**** PROVIDED TEXT

Saturday, April 6, 2024

THE TESTIMONY OF THE SEVERED HEAD IN SARALA MAHABHARATA (THE STORY OF BELALASENA)

 

Note: This is a revised version of the article “The Tale of Belalasena: A Unique Perspective in Sarala Mahabharata” published in Samachar Just Click on March 28, 2024.

 

Key words: Sarala Mahabharata, Krishna, Bhima, Belalasena, maya

 

 

The story of Belalasena occurs in Sarala Mahabharata. In Vyasa Mahabharata, there is no Belalasena story or an equivalent of it. Belalasena was Bhima’s son. Let us set aside details about his meeting Krishna on his way to the battlefield and about why he not just happily, but with great devotion too, gave his head to Krishna, when he asked for it (for some details, see “The Story of Belalsen” posted on August 15, 2017 in the blog: saralamahabharat.blogpost.com). Granting his request to witness the war, Krishna allowed the severed head to remain alive and witness it. His head was placed in a vantage position, from where he could see the war. He saw the happenings in the war from the beginning to the end.

 

In Vyasa Mahabharata, Sanjaya, the minister of the Kaurava king Dhritarashtra, was witnessing the war, sitting with the king and narrating to him what was happening on the battlefields of Kurukshetra, where his army was fighting with the army of the Pandavas. Sage Vyasa had given him the special vision because of which he could see the actions taking place at a distance. That was how the blind old king, without participating in the war physically, was experiencing it.

********

#### INSTRUCTION A
Gather every line from the rows below that contains the string "menu".

**** RECORDS TO PROCESS

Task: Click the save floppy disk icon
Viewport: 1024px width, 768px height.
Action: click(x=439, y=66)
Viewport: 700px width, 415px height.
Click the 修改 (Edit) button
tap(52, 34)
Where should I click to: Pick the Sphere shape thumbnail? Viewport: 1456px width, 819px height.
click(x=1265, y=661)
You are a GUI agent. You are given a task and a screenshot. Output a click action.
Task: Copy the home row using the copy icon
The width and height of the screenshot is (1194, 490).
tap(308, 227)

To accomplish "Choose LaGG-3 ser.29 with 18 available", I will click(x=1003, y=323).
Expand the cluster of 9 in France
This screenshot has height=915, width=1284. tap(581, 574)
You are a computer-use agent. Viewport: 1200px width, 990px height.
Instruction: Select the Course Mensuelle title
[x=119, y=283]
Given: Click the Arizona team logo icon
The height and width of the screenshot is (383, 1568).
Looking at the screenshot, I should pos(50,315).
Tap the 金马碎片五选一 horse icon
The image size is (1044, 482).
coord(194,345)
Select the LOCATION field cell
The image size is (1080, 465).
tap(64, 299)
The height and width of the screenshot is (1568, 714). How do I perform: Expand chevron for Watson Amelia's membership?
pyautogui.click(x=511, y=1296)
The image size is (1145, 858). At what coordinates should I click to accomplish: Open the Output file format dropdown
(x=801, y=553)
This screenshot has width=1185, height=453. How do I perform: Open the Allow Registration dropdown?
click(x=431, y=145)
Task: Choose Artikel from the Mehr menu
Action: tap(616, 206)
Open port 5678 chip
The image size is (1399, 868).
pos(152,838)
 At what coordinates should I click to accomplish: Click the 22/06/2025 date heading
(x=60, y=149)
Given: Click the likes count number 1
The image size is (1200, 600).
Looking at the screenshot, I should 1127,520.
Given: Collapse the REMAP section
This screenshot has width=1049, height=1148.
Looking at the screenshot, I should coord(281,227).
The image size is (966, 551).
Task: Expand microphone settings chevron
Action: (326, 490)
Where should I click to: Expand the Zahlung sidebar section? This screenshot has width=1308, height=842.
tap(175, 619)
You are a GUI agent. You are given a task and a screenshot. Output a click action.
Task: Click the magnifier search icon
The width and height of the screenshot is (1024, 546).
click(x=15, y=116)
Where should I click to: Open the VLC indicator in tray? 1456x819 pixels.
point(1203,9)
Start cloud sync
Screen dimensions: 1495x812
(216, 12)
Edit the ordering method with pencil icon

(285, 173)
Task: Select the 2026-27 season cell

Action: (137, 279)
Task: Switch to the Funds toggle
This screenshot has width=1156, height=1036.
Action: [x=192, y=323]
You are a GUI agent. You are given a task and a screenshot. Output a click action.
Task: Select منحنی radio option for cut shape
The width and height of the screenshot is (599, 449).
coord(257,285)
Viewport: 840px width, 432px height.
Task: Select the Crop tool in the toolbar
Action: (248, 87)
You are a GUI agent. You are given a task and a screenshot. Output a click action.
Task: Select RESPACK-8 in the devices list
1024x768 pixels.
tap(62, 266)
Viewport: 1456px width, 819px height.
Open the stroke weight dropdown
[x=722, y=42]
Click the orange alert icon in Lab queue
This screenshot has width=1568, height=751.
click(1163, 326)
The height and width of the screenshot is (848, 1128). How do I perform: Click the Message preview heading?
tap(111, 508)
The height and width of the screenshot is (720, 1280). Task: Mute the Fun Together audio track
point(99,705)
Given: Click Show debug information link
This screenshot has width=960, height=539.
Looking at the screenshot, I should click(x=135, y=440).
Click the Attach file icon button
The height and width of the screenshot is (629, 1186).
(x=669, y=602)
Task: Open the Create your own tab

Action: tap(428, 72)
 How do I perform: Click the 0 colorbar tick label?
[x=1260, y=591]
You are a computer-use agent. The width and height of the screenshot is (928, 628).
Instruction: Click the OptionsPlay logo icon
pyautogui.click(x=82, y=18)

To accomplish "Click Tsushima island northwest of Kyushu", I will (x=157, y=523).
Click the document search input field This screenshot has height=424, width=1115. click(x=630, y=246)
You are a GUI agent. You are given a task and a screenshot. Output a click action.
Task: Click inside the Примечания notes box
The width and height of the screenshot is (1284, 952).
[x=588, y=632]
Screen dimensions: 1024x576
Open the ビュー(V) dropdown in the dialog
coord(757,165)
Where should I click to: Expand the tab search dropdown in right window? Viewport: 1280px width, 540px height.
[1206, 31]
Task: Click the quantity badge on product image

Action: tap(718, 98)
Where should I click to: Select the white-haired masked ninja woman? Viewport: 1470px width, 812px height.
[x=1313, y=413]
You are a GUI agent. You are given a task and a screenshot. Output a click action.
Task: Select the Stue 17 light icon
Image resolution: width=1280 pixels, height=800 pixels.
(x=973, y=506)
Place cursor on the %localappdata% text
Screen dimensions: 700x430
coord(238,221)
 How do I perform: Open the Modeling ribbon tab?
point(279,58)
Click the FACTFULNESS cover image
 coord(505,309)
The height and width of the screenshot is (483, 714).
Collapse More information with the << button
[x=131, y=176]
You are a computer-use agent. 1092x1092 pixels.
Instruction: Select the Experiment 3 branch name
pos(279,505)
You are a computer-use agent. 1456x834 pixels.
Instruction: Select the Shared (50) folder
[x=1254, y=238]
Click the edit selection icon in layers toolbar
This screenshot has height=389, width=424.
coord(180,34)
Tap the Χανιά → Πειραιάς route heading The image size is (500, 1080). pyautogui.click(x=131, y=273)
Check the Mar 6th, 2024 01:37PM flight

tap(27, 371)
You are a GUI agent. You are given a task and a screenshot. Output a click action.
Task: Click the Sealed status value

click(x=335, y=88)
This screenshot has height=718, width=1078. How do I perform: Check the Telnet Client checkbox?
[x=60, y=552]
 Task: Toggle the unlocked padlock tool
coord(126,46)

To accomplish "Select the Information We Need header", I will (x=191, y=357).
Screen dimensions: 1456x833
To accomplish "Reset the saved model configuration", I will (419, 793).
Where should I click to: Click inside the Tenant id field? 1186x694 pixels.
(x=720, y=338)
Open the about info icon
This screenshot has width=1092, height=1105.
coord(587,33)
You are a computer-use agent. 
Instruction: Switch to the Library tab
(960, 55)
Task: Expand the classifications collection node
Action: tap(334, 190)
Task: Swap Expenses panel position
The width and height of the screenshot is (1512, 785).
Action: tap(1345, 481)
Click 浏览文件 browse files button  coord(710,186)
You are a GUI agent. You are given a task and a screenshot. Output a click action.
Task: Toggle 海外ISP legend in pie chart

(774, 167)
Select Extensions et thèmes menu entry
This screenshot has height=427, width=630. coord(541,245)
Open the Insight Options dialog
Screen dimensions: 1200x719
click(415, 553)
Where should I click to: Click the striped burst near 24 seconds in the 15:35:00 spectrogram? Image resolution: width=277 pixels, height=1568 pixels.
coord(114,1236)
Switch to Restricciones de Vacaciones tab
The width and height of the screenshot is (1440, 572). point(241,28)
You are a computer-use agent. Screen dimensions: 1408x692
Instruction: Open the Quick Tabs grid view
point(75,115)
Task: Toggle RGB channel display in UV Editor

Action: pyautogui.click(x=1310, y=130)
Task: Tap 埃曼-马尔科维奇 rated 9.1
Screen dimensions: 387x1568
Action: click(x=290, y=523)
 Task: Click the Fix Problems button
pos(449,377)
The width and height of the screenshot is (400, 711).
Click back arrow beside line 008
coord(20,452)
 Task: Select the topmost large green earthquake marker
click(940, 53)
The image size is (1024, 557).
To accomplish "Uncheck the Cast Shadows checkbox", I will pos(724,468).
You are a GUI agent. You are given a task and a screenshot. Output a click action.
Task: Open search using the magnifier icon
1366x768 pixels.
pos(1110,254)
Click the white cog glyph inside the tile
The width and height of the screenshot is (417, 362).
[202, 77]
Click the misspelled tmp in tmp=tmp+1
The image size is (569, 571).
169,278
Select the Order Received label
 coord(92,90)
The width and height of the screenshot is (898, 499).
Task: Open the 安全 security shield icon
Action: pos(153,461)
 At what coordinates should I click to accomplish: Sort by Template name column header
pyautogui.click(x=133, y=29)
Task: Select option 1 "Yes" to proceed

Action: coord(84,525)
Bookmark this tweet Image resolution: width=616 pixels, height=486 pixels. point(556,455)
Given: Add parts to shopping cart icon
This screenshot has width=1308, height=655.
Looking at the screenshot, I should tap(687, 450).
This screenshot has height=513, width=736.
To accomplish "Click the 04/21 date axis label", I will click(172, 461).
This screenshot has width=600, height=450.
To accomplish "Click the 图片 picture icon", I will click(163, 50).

********

#### INSTRUCTION B
Extract the entire article on the story of Belalasena, reproducing it verbatim.

#### EXERCISE ANSWER A
Task: Choose Artikel from the Mehr menu
Select Extensions et thèmes menu entry

#### EXERCISE ANSWER B
Saturday, April 6, 2024

THE TESTIMONY OF THE SEVERED HEAD IN SARALA MAHABHARATA (THE STORY OF BELALASENA)

 

Note: This is a revised version of the article “The Tale of Belalasena: A Unique Perspective in Sarala Mahabharata” published in Samachar Just Click on March 28, 2024.

 

Key words: Sarala Mahabharata, Krishna, Bhima, Belalasena, maya

 

 

The story of Belalasena occurs in Sarala Mahabharata. In Vyasa Mahabharata, there is no Belalasena story or an equivalent of it. Belalasena was Bhima’s son. Let us set aside details about his meeting Krishna on his way to the battlefield and about why he not just happily, but with great devotion too, gave his head to Krishna, when he asked for it (for some details, see “The Story of Belalsen” posted on August 15, 2017 in the blog: saralamahabharat.blogpost.com). Granting his request to witness the war, Krishna allowed the severed head to remain alive and witness it. His head was placed in a vantage position, from where he could see the war. He saw the happenings in the war from the beginning to the end.

 

In Vyasa Mahabharata, Sanjaya, the minister of the Kaurava king Dhritarashtra, was witnessing the war, sitting with the king and narrating to him what was happening on the battlefields of Kurukshetra, where his army was fighting with the army of the Pandavas. Sage Vyasa had given him the special vision because of which he could see the actions taking place at a distance. That was how the blind old king, without participating in the war physically, was experiencing it.